▶ _Exercise prompt_
Check each line of the data below for the word "computer". How many lines have it? Answer with the number alone.

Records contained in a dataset
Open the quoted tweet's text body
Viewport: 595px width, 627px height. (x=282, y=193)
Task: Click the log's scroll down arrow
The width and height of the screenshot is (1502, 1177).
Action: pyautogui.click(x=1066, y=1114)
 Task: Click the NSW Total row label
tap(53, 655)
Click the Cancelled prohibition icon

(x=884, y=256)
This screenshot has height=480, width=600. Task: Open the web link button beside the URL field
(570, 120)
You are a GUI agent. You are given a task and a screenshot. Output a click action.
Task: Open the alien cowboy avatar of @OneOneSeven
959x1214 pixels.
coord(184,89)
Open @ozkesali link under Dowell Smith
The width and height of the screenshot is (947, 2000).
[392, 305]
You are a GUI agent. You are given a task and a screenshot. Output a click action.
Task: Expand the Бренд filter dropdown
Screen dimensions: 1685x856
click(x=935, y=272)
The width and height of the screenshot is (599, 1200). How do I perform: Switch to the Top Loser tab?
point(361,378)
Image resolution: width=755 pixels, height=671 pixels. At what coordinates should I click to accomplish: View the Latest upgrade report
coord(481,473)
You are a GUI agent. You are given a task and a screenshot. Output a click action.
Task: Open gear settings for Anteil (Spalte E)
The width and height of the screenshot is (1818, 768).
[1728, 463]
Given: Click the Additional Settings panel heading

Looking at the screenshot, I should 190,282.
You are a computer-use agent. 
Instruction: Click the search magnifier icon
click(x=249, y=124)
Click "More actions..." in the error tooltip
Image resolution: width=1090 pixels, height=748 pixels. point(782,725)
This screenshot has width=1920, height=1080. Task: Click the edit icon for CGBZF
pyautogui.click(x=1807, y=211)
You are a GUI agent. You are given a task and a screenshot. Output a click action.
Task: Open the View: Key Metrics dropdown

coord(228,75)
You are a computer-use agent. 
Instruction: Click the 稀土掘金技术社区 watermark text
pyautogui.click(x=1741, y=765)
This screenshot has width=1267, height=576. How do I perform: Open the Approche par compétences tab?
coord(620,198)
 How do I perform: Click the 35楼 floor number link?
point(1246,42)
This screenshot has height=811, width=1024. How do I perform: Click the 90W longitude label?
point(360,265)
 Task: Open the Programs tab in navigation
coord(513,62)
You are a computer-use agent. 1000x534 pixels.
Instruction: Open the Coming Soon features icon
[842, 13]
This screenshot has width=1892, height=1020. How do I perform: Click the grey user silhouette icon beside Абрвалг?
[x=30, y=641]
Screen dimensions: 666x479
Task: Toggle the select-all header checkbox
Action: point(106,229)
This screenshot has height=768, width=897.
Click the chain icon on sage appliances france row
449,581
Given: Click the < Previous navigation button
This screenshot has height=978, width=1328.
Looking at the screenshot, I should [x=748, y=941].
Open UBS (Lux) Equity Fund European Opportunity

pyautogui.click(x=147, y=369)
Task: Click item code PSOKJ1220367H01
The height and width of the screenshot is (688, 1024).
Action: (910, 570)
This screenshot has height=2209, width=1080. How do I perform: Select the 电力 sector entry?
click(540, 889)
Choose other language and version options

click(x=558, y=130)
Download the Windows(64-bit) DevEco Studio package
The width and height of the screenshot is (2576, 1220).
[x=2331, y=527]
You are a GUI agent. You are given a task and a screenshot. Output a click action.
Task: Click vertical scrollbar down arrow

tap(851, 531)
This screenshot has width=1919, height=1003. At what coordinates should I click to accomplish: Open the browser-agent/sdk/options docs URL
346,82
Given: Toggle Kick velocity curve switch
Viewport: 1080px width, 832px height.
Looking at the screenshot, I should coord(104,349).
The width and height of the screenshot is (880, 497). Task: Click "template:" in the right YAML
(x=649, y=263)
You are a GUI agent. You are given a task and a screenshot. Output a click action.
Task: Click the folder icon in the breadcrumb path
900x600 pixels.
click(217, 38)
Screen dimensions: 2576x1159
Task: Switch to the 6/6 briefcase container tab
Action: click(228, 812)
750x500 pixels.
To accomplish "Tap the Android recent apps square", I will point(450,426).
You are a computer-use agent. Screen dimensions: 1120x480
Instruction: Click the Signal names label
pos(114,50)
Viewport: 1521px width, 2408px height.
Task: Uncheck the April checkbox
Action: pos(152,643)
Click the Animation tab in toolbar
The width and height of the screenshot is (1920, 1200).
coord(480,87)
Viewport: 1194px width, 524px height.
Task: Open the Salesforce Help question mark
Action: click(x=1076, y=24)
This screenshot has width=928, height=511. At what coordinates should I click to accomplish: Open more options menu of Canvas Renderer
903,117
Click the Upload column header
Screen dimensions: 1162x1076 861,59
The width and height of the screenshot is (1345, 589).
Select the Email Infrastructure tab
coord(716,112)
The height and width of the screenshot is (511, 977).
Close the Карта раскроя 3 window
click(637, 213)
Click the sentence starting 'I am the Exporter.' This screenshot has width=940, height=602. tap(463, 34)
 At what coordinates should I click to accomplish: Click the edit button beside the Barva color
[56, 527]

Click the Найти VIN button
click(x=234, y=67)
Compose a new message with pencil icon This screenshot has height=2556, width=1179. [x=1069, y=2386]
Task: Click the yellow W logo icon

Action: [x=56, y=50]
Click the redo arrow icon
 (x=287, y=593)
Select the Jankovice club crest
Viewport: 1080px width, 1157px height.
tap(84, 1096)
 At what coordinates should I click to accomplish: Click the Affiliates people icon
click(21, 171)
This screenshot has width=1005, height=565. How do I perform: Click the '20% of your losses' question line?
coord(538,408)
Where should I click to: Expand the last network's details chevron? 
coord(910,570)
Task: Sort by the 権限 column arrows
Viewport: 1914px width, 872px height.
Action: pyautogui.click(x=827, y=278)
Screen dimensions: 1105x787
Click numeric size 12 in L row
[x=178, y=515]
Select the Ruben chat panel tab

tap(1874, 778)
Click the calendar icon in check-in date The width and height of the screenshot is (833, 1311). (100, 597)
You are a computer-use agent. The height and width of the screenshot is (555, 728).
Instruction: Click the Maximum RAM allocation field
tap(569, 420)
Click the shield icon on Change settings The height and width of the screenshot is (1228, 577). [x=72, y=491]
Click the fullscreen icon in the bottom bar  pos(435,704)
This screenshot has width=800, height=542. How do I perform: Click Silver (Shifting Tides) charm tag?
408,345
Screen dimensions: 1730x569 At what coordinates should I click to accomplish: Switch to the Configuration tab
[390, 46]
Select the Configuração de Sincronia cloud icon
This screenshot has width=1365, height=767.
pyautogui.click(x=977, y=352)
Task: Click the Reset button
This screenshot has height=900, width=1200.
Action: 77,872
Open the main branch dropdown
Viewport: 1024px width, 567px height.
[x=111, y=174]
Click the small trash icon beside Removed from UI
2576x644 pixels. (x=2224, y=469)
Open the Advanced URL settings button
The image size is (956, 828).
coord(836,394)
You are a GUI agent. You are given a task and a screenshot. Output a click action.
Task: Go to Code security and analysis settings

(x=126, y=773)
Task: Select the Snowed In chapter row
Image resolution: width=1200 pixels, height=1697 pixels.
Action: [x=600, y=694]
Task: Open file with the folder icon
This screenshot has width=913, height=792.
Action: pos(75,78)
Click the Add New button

▶ _Written solution_
5